Re: [PATCH v4 1/4] sched/fair: Introduce primitives for CFS bandwidth burst

From: changhuaixin
Date: Mon Apr 19 2021 - 04:19:05 EST




> On Mar 18, 2021, at 11:10 PM, Peter Zijlstra <peterz@xxxxxxxxxxxxx> wrote:
>
> On Thu, Mar 18, 2021 at 08:59:44AM -0400, Phil Auld wrote:
>> I admit to not having followed all the history of this patch set. That
>> said, when I see the above I just think your quota is too low for your
>> workload.
>
> This.
>
>> The burst (mis?)feature seems to be a way to bypass the quota. And it
>> sort of assumes cooperative containers that will only burst when they
>> need it and then go back to normal.
>
> Its not entirely unreasonable or unheard of. There's soft realtime
> systems that use this to increase the utilization with the trade-off
> that you're going to miss deadlines once every so often.
>
> If you do it right, you can calculate the probabilities. Or usually the
> other way around, you calculate the allowed variance/burst given a P
> value for making the deadline.
>
> Input then isn't the WCET for each task, but a runtime distribution as
> measured for your workload on your system etc..
>
> I used to have papers on this, but I can't seem to find them in a hurry.
>

Hi, I have done some reading on queueing theory and done some problem definition.

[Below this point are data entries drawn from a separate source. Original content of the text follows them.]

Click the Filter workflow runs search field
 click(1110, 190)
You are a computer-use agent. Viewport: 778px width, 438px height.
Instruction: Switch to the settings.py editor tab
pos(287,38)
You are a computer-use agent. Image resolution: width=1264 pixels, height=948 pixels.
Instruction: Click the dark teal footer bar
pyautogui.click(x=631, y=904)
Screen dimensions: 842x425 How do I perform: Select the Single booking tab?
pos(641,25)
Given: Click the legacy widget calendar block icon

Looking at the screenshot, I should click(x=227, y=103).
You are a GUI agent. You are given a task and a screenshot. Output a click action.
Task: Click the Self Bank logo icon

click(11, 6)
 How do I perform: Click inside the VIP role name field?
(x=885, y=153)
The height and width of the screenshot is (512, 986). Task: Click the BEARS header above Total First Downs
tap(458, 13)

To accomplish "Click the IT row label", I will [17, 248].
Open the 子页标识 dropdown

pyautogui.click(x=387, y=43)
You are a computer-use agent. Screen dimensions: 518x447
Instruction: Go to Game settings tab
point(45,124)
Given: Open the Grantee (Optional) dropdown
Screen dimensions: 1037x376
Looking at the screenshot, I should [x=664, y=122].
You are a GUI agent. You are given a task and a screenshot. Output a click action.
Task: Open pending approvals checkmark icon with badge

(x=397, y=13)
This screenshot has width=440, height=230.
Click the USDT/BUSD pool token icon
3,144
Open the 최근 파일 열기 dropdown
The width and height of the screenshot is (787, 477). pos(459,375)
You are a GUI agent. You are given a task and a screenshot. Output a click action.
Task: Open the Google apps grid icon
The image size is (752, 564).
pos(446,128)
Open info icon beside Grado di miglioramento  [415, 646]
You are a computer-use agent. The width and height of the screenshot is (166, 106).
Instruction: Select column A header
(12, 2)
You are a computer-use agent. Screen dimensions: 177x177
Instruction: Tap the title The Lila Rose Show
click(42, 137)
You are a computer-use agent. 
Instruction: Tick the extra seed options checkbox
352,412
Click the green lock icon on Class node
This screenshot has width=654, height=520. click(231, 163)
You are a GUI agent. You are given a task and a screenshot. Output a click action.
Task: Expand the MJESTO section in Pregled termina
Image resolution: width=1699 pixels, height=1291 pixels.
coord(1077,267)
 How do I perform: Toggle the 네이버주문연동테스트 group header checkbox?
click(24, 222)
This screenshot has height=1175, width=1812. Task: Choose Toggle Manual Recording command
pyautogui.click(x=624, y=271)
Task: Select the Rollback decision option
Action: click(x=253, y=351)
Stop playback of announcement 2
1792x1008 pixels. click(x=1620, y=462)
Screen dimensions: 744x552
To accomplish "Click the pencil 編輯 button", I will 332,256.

Divide real time into discrete periods as cfs_b does. Assume there are m cgroups using
CFS Bandwidth Control. During each period, the i-th cgroup demands u_i CPU time,
where we assume u_i is under some distribution(exponential, Poisson or else).
At the end of a period, if the sum of u_i is under or equal to 100%, we call it an "idle" state.
The number of periods between two "idle" states stands for the WCET of tasks during these
periods.

Originally using quota, it is guaranteed that "idle" state comes at the end of each period. Thus,
the WCET is the length of period. When enabling CPU Burst, the sum of u_i may exceed 100%,
and the exceeded workload is handled in the following periods. The WCET is the number of periods
between two "idle" states.

Then, we are going to calculate the probabilities that WCET is longer than a period, and the average
WCET when using certain burst under some runtime distribution.

Basically, these are based on pervious mails. I am sending this email to see if there is anything wrong
on problem definition.